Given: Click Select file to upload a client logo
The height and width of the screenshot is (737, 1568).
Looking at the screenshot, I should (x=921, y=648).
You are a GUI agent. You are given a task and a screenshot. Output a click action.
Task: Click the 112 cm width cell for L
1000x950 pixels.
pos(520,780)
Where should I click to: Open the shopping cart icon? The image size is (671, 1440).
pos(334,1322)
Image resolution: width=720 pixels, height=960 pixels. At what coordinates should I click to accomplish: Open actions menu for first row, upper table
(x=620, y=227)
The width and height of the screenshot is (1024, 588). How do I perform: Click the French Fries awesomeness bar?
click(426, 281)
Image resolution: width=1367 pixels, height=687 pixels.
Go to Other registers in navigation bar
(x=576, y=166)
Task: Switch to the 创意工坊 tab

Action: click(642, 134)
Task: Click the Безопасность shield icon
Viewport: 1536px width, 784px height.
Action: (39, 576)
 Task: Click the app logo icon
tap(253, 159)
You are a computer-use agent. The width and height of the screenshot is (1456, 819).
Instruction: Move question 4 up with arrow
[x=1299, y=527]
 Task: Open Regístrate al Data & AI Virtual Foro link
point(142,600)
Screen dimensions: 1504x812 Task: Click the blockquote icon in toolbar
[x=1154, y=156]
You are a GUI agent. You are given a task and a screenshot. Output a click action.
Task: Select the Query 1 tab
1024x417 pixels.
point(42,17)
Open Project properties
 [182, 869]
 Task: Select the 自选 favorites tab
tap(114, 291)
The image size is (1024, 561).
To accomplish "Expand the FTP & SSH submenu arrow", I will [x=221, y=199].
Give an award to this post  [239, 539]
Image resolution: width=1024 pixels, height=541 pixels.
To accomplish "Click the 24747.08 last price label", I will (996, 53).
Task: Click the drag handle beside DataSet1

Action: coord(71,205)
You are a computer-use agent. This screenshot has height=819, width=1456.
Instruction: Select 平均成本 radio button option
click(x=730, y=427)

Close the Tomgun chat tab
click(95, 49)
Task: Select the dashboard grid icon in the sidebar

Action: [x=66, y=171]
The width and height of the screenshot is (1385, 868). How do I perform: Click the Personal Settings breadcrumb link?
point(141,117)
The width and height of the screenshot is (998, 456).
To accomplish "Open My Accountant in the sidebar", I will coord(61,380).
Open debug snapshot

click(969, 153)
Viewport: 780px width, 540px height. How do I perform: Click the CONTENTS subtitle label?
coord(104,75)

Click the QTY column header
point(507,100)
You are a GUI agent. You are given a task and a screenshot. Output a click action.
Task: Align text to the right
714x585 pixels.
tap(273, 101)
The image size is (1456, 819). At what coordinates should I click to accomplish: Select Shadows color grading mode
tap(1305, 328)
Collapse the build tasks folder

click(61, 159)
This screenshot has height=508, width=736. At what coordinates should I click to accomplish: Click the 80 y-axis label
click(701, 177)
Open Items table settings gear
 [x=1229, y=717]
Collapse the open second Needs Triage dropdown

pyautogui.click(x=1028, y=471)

====

= The problem =
Quote all of the data above verbatim, line for line.

= Solution to the problem =
Given: Click Select file to upload a client logo
The height and width of the screenshot is (737, 1568).
Looking at the screenshot, I should (x=921, y=648).
You are a GUI agent. You are given a task and a screenshot. Output a click action.
Task: Click the 112 cm width cell for L
1000x950 pixels.
pos(520,780)
Where should I click to: Open the shopping cart icon? The image size is (671, 1440).
pos(334,1322)
Image resolution: width=720 pixels, height=960 pixels. At what coordinates should I click to accomplish: Open actions menu for first row, upper table
(x=620, y=227)
The width and height of the screenshot is (1024, 588). How do I perform: Click the French Fries awesomeness bar?
click(426, 281)
Image resolution: width=1367 pixels, height=687 pixels.
Go to Other registers in navigation bar
(x=576, y=166)
Task: Switch to the 创意工坊 tab

Action: click(642, 134)
Task: Click the Безопасность shield icon
Viewport: 1536px width, 784px height.
Action: (39, 576)
 Task: Click the app logo icon
tap(253, 159)
You are a computer-use agent. The width and height of the screenshot is (1456, 819).
Instruction: Move question 4 up with arrow
[x=1299, y=527]
 Task: Open Regístrate al Data & AI Virtual Foro link
point(142,600)
Screen dimensions: 1504x812 Task: Click the blockquote icon in toolbar
[x=1154, y=156]
You are a GUI agent. You are given a task and a screenshot. Output a click action.
Task: Select the Query 1 tab
1024x417 pixels.
point(42,17)
Open Project properties
 [182, 869]
 Task: Select the 自选 favorites tab
tap(114, 291)
The image size is (1024, 561).
To accomplish "Expand the FTP & SSH submenu arrow", I will [x=221, y=199].
Give an award to this post  [239, 539]
Image resolution: width=1024 pixels, height=541 pixels.
To accomplish "Click the 24747.08 last price label", I will (996, 53).
Task: Click the drag handle beside DataSet1

Action: coord(71,205)
You are a computer-use agent. This screenshot has height=819, width=1456.
Instruction: Select 平均成本 radio button option
click(x=730, y=427)

Close the Tomgun chat tab
click(95, 49)
Task: Select the dashboard grid icon in the sidebar

Action: [x=66, y=171]
The width and height of the screenshot is (1385, 868). How do I perform: Click the Personal Settings breadcrumb link?
point(141,117)
The width and height of the screenshot is (998, 456).
To accomplish "Open My Accountant in the sidebar", I will coord(61,380).
Open debug snapshot

click(969, 153)
Viewport: 780px width, 540px height. How do I perform: Click the CONTENTS subtitle label?
coord(104,75)

Click the QTY column header
point(507,100)
You are a GUI agent. You are given a task and a screenshot. Output a click action.
Task: Align text to the right
714x585 pixels.
tap(273, 101)
The image size is (1456, 819). At what coordinates should I click to accomplish: Select Shadows color grading mode
tap(1305, 328)
Collapse the build tasks folder

click(61, 159)
This screenshot has height=508, width=736. At what coordinates should I click to accomplish: Click the 80 y-axis label
click(701, 177)
Open Items table settings gear
 [x=1229, y=717]
Collapse the open second Needs Triage dropdown

pyautogui.click(x=1028, y=471)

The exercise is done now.